Historicial Development: | According to Lucille Terry, daughter of C. L. Morgan, her father established a sawmill on the Trinity River near Crockett in the early 1920s. Logging was done upstream on the Trinity. Logs dumped into the river floated downstream to a log boom made of cable which stretched across the river. Ms Terry remembered the loggers being “very skillful” as they moved about on the logs. The logs were placed onto a cable-drawn, log car that then moved up a railroad track to the sawmill.

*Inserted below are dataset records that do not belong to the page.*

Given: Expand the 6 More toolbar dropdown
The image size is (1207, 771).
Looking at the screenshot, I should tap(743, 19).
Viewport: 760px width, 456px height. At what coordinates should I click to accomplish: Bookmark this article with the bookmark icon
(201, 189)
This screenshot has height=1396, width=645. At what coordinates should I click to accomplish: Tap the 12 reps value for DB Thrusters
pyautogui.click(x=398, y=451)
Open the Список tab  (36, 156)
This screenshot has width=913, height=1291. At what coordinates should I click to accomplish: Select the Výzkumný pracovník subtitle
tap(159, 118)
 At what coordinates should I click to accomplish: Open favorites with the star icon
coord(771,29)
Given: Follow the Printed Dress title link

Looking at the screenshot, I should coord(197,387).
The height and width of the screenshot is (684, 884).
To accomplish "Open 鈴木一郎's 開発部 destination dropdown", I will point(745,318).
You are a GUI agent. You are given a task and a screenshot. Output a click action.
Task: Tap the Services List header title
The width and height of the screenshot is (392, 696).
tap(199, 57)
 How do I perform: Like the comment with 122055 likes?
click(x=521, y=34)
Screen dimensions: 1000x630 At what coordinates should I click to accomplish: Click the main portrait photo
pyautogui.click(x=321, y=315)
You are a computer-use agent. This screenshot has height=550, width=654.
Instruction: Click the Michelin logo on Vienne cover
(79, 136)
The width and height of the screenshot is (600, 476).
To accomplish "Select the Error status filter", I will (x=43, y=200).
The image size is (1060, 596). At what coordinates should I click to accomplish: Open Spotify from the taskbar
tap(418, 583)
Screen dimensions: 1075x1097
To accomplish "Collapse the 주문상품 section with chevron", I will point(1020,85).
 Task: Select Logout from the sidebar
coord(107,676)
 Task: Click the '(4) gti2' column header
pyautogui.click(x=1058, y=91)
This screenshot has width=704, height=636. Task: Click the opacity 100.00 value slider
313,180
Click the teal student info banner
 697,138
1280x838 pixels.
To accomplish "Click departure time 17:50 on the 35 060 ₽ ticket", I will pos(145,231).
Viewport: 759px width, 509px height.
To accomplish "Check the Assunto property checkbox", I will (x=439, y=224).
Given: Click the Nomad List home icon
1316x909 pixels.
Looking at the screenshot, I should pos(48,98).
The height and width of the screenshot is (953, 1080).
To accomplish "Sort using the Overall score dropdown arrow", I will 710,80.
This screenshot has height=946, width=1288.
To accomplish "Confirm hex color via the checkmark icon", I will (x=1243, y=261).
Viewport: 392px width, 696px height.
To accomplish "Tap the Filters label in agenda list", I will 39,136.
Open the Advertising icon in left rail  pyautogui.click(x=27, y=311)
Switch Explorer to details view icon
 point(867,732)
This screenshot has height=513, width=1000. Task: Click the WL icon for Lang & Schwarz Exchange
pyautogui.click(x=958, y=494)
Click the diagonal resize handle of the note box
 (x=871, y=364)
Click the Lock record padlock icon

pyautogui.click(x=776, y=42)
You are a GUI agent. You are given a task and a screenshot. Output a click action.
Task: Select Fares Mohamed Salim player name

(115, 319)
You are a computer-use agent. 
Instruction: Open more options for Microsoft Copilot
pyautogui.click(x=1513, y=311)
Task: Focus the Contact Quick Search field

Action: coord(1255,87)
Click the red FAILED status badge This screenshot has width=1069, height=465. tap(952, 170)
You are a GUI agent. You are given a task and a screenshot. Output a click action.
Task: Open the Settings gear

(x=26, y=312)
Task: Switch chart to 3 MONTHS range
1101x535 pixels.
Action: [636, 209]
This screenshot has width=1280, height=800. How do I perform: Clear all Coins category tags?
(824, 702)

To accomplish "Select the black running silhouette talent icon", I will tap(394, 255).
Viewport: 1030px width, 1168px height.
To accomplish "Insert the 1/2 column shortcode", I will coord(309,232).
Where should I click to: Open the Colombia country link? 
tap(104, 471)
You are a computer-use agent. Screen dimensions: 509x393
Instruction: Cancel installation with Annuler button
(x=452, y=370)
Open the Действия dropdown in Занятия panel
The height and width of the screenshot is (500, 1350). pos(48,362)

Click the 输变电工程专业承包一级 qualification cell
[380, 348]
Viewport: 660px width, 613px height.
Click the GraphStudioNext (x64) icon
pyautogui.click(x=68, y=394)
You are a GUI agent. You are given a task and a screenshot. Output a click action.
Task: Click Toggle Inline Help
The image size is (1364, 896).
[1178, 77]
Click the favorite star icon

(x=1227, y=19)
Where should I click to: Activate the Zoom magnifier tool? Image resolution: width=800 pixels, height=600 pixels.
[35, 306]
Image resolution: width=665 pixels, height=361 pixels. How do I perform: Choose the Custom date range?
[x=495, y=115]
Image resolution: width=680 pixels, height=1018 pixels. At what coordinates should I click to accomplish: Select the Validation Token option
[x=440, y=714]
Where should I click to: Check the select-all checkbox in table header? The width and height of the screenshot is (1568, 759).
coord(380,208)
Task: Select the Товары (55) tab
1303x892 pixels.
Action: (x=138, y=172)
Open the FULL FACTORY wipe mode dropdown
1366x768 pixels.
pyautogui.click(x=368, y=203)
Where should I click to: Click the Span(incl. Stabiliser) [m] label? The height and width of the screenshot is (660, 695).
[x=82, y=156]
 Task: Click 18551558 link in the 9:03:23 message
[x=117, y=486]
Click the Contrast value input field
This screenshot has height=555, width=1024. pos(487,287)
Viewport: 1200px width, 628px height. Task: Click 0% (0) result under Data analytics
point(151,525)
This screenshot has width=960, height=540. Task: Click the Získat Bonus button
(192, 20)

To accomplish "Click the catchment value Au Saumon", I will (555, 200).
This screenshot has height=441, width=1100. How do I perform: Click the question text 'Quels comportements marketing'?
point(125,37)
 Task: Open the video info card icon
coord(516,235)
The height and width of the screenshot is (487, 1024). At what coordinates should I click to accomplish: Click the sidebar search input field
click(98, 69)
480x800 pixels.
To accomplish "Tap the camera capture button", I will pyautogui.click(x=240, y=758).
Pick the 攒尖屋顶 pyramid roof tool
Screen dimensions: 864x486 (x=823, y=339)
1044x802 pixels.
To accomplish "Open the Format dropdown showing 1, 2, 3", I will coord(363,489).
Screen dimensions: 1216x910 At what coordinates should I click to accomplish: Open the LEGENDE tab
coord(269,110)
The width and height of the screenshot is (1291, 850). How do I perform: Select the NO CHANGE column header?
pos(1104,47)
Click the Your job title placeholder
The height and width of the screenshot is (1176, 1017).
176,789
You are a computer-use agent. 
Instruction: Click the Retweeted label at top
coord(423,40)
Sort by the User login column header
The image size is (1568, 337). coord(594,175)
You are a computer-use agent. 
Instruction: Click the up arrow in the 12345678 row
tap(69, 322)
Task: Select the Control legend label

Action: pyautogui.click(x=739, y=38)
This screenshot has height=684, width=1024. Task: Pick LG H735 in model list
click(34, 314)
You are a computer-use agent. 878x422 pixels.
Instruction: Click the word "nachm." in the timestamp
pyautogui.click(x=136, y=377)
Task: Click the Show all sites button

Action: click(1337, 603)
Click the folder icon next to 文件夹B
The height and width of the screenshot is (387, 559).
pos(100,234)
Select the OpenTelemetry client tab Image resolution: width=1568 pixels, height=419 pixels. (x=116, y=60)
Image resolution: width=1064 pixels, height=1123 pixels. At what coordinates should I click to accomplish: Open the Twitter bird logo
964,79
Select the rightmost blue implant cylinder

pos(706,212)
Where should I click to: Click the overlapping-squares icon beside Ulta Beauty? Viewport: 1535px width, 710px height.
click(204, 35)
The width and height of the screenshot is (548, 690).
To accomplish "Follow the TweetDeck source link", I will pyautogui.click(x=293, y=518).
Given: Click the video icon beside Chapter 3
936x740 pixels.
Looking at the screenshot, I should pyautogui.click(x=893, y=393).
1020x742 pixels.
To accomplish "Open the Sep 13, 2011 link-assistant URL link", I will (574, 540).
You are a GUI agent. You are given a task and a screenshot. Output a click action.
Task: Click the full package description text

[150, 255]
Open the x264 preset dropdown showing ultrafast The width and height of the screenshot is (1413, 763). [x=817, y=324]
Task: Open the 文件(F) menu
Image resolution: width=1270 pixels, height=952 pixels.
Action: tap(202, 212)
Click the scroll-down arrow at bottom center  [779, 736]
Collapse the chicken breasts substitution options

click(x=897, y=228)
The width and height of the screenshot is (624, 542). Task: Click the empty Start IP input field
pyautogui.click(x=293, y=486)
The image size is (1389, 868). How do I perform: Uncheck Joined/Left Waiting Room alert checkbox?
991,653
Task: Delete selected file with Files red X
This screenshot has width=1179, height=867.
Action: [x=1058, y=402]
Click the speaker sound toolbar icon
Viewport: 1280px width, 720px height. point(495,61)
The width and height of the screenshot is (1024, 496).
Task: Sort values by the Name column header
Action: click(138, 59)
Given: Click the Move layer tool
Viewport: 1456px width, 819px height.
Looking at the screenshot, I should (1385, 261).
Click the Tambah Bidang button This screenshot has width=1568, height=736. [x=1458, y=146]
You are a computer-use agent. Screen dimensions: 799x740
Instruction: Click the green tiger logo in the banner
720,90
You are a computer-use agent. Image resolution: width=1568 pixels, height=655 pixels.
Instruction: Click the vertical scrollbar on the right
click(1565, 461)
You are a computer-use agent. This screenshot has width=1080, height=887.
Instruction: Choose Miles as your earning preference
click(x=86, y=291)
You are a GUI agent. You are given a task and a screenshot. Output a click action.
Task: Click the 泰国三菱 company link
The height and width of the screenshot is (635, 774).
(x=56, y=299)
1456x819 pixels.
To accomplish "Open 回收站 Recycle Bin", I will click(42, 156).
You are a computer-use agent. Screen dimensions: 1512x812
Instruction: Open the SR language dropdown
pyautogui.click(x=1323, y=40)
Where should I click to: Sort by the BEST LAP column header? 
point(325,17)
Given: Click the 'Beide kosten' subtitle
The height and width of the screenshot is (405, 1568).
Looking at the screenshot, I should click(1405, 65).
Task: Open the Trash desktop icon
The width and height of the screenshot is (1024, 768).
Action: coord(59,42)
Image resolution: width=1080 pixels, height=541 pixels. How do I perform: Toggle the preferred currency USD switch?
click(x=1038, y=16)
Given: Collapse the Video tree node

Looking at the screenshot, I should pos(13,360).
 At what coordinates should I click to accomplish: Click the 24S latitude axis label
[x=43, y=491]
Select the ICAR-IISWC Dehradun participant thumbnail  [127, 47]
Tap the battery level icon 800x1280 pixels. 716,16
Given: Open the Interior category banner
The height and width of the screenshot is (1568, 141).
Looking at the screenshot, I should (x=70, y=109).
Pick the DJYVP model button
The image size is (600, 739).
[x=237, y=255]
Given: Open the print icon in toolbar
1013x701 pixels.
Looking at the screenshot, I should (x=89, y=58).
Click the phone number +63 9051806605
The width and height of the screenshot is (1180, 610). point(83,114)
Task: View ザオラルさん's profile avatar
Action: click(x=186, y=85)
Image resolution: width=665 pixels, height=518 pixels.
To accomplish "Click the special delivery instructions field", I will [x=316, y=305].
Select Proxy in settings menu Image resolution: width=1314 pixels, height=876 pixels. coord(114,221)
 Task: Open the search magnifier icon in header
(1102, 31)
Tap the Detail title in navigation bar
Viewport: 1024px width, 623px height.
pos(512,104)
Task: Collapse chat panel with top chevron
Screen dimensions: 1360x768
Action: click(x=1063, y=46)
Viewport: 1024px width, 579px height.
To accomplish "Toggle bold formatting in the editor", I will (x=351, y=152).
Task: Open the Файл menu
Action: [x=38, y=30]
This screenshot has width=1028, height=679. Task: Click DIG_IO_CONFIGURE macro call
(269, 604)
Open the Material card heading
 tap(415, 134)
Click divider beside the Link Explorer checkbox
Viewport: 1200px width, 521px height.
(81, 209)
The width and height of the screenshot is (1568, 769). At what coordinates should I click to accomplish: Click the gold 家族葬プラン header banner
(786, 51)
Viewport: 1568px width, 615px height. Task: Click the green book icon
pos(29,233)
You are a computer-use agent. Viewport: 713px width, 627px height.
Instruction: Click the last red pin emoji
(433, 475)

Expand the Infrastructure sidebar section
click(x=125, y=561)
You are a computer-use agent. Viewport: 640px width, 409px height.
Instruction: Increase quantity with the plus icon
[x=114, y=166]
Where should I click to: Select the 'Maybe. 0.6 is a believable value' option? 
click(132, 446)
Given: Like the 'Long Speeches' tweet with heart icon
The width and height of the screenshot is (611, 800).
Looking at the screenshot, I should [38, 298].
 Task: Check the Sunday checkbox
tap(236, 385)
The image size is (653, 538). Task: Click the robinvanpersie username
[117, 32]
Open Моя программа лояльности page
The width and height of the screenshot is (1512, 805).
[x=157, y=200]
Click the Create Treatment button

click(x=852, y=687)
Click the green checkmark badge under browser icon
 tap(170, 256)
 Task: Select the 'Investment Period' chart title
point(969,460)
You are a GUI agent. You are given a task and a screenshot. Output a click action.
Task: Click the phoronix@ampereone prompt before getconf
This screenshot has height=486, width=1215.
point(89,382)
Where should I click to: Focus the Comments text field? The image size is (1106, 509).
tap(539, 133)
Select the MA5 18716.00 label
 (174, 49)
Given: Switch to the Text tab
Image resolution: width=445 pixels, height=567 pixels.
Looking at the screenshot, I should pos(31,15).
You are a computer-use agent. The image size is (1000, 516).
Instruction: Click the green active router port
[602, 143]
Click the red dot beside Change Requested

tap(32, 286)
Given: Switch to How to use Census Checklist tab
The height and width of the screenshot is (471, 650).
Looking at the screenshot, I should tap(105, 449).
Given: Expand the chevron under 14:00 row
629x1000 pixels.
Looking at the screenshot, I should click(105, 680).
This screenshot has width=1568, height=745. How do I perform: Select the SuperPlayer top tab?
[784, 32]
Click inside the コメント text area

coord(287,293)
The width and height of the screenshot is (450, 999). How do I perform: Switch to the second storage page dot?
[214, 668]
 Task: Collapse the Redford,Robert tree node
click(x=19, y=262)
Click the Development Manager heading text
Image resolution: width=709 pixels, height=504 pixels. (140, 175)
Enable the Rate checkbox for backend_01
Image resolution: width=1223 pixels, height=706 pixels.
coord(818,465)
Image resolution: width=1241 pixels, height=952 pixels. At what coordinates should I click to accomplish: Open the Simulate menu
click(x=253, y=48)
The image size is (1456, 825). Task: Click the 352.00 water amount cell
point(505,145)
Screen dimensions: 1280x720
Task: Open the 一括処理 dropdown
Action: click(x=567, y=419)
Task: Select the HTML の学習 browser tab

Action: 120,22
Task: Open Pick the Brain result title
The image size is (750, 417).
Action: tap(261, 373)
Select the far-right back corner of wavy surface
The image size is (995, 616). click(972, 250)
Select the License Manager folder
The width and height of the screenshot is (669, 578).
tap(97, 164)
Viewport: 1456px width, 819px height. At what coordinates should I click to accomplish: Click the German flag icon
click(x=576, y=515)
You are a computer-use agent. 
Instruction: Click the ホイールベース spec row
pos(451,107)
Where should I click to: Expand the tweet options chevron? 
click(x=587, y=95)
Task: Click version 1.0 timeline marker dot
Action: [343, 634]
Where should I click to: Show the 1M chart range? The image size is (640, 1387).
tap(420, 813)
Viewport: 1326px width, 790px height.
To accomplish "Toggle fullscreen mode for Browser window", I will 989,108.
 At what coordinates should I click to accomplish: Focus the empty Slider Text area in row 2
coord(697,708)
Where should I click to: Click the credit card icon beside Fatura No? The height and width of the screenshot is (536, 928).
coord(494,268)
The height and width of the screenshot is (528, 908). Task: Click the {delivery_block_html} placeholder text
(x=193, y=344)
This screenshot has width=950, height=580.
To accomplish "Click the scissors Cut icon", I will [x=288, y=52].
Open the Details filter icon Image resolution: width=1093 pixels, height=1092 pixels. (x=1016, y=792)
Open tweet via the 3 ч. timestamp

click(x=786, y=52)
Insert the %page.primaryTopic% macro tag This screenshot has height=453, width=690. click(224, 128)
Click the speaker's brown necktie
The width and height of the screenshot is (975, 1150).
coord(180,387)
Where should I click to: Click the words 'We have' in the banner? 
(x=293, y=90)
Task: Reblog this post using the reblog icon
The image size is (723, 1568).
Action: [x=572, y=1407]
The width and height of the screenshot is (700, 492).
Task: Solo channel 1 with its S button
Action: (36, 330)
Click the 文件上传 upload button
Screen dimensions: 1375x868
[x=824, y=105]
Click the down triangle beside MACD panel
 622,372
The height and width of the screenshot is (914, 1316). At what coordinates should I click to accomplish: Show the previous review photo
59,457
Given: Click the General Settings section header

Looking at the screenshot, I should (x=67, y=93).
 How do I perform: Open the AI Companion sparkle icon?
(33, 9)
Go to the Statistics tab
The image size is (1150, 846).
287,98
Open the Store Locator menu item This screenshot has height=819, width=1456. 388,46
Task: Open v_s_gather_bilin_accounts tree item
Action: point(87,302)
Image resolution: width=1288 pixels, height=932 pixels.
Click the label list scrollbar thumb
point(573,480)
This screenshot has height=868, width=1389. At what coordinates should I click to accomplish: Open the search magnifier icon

W. G. Breazeale, as a boy, observed the mill and its surroundings for its entire life. There were several small, tenant houses for the mixed work force, which took its meals in a dining hall. The cook was Afro-American; her husband was the mill's filer. No children lived at the mill site, although some local men who had families worked at the mill. Schools and churches, located about a mile to the east at Porter Springs, serviced the needs of workers, spouses, and children.
The mill town consisted of Morgan's home on Brookfield Bluff and about a dozen tenant houses on the flat. Ms Terry spent the summer at Brookfield with her mother and siblings. She went to school in Longview, the family's hometown, and Mr. Morgan would arrive home for the weekends.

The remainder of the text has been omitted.